With their good safety profile, low immunogenicity and long half-life in the bloodstream and the eye, DARPin therapies have the potential to advance modern medicine and significantly improve the treatment of serious diseases, including cancer and sight-threatening disorders. Molecular Partners is partnering with Allergan to advance clinical programs in ophthalmology, and is advancing a proprietary pipeline of DARPin drug candidates in oncology. The most advanced global product candidate is abicipar, a molecule currently in Phase 3, in partnership with Allergan.

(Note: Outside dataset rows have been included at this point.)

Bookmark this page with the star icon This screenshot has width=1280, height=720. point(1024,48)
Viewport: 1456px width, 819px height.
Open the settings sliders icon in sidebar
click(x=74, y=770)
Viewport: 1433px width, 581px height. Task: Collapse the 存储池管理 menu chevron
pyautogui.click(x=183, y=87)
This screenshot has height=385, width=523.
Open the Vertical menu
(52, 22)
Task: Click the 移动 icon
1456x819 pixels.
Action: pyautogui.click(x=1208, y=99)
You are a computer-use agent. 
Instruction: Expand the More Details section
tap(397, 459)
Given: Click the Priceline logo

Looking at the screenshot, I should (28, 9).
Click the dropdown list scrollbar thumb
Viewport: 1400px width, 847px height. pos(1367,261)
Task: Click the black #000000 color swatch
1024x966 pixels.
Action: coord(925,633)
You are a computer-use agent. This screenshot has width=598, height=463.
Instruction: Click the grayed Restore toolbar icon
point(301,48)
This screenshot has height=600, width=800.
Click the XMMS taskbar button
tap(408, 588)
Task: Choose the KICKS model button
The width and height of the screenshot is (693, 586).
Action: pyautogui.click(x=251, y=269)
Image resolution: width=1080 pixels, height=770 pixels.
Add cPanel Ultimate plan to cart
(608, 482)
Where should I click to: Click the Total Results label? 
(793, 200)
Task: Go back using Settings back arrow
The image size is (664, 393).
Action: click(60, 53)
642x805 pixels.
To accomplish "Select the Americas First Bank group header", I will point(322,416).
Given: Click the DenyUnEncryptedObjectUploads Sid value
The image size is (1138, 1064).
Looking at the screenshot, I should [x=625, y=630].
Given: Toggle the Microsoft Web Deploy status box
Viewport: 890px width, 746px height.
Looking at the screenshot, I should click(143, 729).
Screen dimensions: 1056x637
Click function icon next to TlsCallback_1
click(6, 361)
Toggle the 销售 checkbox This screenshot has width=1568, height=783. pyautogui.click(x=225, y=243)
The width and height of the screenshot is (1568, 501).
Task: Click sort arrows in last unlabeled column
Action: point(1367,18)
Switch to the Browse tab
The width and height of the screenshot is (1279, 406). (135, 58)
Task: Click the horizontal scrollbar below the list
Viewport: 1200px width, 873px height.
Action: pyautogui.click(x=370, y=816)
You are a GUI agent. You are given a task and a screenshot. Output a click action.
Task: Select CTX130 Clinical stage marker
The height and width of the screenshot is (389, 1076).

Several DARPin molecules for various ophthalmic indications are also in development. The most advanced systemic DARPin molecule, MP0250, is in Phase 1 clinical development for the treatment of solid tumors and in Phase 2 development for hematological tumors. In addition, Molecular Partners intends to further evaluate MP0250 for solid tumors in a phase 1b/2 trial for EGFR-mutated NSCLC. MP0274, the second-most advanced DARPin drug candidate in oncology, has broad anti-HER activity; it inhibits HER1, HER2 and HER3-mediated downstream signaling via Her2, leading to induction of apoptosis. MP0274 has moved into Phase 1. Molecular Partners is also advancing a growing preclinical pipeline that features several immuno-oncological development programs. DARPin is a registered trademark owned by Molecular Partners AG.